Des images auxquelles on ne pouvait plus réagir qu'avec un cri rauque. A cette violence physique, fut opposée une violence symbolique avec laquelle l'artiste réagissait au monde environnant.
Le free jazz entamait la mélodie sur un haut niveau d'intensité émotionnelle et montait de plus en plus haut en cours d'improvisation. Dans son film Beauty (1970) Van der Keuken aspira à réaliser la même chose: commencer haut et toujours monter plus haut. ‘Il t' est presque impossible de crier plus fort, mais tu le fais quand même’. Le résultat ressemblait à un cri figé pris dans de froides images artificielles autour de l'exploration d'un détective prototypique à la recherche de la réalité. Il essaya de comprendre le monde qu'il était incapable de saisir, il tenta de fixer les choses qui lui échappaient sans cesse. Dans Beauty tout comme dans De snelheid: 40-70 (La vitesse: 40-70, 1970), Het Leesplankje (La petite planche de lecture, 1973) et De Tijd (Le Temps, 1983), Van der Keuken continua à explorer la puissance évocatrice des seules images, comme il l'avait fait dans Een film voor Lucebert (Un film pour Lucebert, 1967). Cette approche osée déroutait le public et embarrassait les critiques.
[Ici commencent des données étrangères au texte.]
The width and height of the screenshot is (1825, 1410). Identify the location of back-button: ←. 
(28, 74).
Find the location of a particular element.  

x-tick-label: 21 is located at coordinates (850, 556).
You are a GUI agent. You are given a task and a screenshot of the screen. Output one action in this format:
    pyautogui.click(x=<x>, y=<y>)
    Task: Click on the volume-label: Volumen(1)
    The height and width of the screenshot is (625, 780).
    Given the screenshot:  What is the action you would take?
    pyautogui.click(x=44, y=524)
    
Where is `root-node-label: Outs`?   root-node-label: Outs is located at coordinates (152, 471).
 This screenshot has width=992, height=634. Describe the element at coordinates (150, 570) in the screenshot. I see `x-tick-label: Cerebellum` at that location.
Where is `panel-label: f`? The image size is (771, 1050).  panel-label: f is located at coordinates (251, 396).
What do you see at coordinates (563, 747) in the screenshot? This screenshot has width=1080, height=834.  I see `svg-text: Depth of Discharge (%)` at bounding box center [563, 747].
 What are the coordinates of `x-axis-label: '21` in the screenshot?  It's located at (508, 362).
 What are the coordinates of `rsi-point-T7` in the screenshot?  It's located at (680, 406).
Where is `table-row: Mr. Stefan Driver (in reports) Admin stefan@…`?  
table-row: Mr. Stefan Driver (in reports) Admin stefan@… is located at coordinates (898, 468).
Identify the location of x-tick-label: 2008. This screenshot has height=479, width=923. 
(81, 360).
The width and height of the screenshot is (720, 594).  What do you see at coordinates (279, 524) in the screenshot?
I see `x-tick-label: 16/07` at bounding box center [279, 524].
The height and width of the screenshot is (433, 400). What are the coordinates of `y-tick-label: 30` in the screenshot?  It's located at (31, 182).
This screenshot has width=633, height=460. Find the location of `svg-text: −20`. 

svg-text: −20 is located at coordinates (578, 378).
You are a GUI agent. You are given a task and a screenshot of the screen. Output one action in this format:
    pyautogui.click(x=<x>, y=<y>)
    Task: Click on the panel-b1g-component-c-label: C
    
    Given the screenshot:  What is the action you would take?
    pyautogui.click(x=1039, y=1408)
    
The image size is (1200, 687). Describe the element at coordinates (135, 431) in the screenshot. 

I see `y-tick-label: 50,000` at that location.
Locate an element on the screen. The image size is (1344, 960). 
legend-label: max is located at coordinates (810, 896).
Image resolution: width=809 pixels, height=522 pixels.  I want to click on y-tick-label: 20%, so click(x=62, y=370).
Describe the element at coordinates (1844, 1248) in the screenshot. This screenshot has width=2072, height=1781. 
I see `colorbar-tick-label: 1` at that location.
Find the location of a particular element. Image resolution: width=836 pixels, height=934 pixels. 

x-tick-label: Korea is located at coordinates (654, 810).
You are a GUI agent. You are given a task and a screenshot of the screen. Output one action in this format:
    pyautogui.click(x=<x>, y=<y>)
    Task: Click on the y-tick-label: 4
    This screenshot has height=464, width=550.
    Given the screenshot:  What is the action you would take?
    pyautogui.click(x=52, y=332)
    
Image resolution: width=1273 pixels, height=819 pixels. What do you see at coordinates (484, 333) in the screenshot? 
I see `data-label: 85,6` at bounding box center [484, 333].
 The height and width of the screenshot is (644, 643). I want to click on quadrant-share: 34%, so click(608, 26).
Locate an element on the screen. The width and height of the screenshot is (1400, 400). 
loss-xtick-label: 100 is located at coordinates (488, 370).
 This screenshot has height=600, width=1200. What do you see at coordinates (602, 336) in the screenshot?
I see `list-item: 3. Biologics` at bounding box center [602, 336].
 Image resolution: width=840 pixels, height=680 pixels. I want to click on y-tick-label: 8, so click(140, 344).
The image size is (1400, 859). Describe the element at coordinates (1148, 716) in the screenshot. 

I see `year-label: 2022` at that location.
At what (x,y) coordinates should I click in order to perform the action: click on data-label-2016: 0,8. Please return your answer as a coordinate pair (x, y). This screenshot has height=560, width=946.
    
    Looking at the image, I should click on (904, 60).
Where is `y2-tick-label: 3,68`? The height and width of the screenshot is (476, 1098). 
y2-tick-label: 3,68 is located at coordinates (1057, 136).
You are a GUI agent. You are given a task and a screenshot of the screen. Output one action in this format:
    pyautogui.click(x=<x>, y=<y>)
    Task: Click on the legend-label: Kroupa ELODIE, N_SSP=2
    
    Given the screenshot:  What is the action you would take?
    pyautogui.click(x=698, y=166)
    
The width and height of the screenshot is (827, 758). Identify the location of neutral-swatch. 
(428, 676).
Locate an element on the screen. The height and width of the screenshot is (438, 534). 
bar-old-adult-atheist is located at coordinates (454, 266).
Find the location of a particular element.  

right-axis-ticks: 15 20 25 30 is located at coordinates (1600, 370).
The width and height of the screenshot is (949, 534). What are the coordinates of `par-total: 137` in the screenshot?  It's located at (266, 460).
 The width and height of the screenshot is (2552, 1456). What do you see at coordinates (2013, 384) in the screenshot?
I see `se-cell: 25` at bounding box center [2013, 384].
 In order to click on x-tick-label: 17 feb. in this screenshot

Van der Keuken semblait avoir abandonné son langage cinématographique plus accessible de Blind Kind, à propos d'enfants qui, dans un institut pour aveugles, essayaient de conquérir une place dans le monde ou de Beppie, à propos d'une fillette du peuple présomptueuse et précoce vivant à Amsterdam. La spontanéité candide de ces films résonnait encore dans les films suivants sur des sujets et des personnes immédiate ment prisés par le public: Vier Muren (Quatre murs, 1965), à propos de la pénurie de logements dans les années 60, Big Ben / Ben Webster in Europe (1967) sur le saxophoniste ténor Ben Webster, De Tijdsgeest (L'esprit du temps,1968) sur la conception de la vie dans les années 60.
Les films que Johan van der Keuken a réalisés dans la suite ne peuvent cependant plus cacher qu'il ne se contente pas de fixer la réalité, mais que la manière dont il s'y prend devient aussi l'enjeu de son oeuvre.
Son De Nieuwe IJstijd (La nouvelle glaciation, 1974) se caractérise par la même intensité formelle que Beauty. ‘Une combativité’, selon Van der Keuken, ‘qui partait d'une émotion très intense provoquée par ce que l'on voyait’. Si le regard du photographe et du cinéaste est coloré par l'expérience et l'influence du dehors, il est aussi déterminé par ses points de départ individuels. Chez Van der Keuken deux principes surprenants (et qui prêtent à confusion) apparaissent en opposition. Il y a, d'une part, le travail de l'observateur qui fixe sa réalité dans des images documentaires de gens et de villes. Et il y a, d'autre part, le travail dans lequel le réalisateur intervient d'une façon artificielle, dans lequel chaque image reçoit une signification propre par la division de la surface, le cadrage, l'insistance sur les structures des matériaux: parois en bois, murs en briques, cailloux érodés.
Van der Keuken reconnaît cette dichotomie mais la contredit en même temps: ‘Dans mes films que l'on nomme à tort documentaires, j'espère toujours arracher à la réalité un moment d'abstraction qui permet une quelconque généralisation. Et dans mes prétendus films artificiels, j'essaie souvent de surprendre une réalité documentaire’.
Johan van der Keuken, ‘De nieuwe IJstijd’ (La nouvelle glaciation), 1974.